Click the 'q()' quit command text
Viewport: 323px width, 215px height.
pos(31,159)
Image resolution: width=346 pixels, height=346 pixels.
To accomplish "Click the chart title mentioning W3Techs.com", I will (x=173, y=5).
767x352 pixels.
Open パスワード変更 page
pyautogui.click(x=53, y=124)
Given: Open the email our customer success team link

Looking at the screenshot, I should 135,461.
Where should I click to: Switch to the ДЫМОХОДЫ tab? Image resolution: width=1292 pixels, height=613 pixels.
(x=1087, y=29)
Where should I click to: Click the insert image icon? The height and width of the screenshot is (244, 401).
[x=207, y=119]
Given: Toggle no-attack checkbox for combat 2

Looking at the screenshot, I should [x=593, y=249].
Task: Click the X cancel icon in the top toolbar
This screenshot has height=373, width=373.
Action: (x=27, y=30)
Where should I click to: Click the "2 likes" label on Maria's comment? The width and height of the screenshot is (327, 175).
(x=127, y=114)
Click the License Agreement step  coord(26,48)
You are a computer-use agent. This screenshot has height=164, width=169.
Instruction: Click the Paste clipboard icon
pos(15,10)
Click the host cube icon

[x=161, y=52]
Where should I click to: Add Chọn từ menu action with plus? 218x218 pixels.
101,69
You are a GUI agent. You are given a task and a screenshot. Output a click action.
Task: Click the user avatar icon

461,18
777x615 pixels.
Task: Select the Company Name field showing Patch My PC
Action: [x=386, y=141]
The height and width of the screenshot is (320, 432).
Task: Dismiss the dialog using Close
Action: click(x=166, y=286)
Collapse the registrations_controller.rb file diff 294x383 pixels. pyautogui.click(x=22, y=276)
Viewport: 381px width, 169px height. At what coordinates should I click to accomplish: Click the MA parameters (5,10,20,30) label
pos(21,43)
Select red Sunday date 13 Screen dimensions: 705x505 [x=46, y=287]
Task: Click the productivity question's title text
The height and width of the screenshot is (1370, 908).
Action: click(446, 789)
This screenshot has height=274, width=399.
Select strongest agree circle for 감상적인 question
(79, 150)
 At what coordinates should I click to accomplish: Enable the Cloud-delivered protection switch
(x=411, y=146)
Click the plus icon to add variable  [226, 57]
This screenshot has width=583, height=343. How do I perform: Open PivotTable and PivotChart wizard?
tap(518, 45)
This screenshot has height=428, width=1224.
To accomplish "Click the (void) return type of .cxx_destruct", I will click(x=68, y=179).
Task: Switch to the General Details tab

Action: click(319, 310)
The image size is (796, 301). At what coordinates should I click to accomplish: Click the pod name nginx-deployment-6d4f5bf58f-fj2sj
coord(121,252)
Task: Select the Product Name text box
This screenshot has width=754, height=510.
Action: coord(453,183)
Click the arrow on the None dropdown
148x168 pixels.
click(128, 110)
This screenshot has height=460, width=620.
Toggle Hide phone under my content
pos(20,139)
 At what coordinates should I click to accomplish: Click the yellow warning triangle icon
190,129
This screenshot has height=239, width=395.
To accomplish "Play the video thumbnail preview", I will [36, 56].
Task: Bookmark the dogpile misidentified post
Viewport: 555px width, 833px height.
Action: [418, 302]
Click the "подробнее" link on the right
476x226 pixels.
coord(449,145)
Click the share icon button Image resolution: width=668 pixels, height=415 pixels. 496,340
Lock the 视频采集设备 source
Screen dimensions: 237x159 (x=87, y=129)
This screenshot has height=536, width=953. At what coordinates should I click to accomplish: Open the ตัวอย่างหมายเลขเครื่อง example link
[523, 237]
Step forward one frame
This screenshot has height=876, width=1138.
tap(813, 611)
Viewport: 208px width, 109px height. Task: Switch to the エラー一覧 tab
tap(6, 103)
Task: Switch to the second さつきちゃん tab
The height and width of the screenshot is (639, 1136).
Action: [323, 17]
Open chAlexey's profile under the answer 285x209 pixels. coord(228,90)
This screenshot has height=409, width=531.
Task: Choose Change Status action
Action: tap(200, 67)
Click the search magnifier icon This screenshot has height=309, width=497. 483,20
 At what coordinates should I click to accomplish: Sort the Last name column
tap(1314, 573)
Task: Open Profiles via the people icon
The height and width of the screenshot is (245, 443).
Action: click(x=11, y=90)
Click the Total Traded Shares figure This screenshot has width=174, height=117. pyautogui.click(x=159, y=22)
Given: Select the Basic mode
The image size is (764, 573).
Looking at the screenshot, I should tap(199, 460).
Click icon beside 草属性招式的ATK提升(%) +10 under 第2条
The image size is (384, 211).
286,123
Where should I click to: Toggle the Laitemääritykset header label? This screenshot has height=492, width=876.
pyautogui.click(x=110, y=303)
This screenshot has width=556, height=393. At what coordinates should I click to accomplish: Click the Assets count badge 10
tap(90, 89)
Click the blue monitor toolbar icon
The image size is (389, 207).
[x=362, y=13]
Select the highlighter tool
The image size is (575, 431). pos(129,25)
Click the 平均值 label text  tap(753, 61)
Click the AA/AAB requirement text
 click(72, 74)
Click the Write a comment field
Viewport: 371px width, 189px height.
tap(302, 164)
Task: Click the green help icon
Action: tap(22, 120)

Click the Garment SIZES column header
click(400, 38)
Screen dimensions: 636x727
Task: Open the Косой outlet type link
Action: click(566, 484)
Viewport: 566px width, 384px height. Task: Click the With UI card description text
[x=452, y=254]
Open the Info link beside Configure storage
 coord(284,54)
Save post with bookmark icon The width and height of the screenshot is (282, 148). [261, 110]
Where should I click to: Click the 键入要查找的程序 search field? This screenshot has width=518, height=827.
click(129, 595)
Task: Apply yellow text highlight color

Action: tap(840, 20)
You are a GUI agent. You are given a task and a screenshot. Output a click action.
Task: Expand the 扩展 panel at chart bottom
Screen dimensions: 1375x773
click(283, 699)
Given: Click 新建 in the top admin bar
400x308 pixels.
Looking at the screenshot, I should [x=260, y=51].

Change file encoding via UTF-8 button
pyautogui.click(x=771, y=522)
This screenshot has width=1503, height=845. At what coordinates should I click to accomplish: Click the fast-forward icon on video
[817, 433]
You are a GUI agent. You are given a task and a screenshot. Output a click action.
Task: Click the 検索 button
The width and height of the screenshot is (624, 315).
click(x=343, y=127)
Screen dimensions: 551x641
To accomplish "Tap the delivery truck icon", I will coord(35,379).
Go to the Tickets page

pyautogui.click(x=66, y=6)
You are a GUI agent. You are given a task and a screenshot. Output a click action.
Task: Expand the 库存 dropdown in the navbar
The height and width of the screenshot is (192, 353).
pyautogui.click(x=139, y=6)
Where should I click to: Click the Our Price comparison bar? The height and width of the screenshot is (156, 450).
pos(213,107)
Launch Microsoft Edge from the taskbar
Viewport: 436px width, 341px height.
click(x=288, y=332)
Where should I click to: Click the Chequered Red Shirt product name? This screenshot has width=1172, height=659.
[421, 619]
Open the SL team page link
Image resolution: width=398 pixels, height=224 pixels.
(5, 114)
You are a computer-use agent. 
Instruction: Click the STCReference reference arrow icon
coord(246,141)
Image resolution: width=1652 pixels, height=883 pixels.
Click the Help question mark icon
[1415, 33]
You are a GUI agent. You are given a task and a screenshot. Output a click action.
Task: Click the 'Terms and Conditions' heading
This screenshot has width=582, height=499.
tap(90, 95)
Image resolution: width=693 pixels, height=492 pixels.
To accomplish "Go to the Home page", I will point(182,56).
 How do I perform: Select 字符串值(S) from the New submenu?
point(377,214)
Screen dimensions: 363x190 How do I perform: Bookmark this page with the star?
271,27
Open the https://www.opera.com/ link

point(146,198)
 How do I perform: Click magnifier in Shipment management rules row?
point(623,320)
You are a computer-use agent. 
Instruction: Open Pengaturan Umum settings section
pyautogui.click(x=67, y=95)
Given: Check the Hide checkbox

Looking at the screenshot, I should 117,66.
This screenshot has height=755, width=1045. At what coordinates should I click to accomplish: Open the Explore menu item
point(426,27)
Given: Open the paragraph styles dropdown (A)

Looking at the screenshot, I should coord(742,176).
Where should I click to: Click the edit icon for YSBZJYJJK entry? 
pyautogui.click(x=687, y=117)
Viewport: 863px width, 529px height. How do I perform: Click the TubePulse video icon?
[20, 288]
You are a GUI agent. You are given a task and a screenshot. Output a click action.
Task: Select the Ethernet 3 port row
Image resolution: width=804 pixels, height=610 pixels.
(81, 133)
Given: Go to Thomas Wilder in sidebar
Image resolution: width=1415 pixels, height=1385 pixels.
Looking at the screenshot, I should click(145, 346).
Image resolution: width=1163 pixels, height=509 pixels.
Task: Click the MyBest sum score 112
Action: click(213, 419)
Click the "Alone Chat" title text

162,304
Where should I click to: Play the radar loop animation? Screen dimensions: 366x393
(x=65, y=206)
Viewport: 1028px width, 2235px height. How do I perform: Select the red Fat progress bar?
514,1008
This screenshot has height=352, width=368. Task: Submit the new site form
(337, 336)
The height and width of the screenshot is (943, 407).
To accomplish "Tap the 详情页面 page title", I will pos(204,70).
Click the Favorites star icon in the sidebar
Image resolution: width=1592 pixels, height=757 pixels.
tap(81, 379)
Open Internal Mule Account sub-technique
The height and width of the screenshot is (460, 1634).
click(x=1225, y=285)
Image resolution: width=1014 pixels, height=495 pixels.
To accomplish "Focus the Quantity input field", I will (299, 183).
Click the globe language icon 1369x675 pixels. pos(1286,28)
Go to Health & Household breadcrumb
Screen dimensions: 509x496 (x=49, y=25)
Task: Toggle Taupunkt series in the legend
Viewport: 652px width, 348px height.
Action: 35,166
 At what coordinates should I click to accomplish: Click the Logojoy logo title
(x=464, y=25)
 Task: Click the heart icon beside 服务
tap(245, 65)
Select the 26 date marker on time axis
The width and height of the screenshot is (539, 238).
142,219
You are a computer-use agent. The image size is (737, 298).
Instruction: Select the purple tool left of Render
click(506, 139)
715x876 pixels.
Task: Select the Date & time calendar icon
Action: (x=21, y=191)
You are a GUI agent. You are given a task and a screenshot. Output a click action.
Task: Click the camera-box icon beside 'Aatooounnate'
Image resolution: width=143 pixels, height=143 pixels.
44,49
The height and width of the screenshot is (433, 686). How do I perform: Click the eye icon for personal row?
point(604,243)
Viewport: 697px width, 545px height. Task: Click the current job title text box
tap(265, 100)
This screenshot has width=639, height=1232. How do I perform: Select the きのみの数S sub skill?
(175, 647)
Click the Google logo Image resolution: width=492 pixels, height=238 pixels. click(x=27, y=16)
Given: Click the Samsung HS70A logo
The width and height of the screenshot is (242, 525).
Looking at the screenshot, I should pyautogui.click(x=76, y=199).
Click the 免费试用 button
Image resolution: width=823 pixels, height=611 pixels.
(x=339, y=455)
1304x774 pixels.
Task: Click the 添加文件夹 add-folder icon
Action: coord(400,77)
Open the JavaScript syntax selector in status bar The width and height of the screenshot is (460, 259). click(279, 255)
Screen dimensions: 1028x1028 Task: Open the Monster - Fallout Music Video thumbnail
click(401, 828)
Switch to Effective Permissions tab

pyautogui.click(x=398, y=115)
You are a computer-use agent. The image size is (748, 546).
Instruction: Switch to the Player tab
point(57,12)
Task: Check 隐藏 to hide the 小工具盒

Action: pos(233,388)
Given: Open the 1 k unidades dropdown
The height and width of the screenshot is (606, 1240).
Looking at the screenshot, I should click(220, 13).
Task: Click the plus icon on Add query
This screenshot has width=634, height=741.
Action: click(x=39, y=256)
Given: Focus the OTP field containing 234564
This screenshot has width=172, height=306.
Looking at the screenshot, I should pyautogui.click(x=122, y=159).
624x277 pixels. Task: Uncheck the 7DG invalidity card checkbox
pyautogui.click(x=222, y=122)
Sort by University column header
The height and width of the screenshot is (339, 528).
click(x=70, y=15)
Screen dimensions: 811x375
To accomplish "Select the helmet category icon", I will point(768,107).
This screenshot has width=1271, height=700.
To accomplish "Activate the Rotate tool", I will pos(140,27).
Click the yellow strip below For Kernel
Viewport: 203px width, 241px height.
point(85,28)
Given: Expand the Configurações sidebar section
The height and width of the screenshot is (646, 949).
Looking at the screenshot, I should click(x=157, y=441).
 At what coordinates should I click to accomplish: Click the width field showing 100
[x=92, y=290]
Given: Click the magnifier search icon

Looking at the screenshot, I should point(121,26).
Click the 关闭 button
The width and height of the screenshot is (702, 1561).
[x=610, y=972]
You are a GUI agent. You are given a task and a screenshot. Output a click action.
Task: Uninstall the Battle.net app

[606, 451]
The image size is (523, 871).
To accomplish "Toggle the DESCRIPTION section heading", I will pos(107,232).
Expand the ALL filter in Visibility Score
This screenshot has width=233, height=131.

Action item -> Copy out each line of the data above, exactly, if it lies between the line holding "The width and height of the screenshot is (242, 525)." and the line holding "Task: Click the plus icon on Add query", inclusive; copy no other line.

Result of this exercise ->
The width and height of the screenshot is (242, 525).
Looking at the screenshot, I should pyautogui.click(x=76, y=199).
Click the 免费试用 button
Image resolution: width=823 pixels, height=611 pixels.
(x=339, y=455)
1304x774 pixels.
Task: Click the 添加文件夹 add-folder icon
Action: coord(400,77)
Open the JavaScript syntax selector in status bar The width and height of the screenshot is (460, 259). click(279, 255)
Screen dimensions: 1028x1028 Task: Open the Monster - Fallout Music Video thumbnail
click(401, 828)
Switch to Effective Permissions tab

pyautogui.click(x=398, y=115)
You are a computer-use agent. The image size is (748, 546).
Instruction: Switch to the Player tab
point(57,12)
Task: Check 隐藏 to hide the 小工具盒

Action: pos(233,388)
Given: Open the 1 k unidades dropdown
The height and width of the screenshot is (606, 1240).
Looking at the screenshot, I should click(220, 13).
Task: Click the plus icon on Add query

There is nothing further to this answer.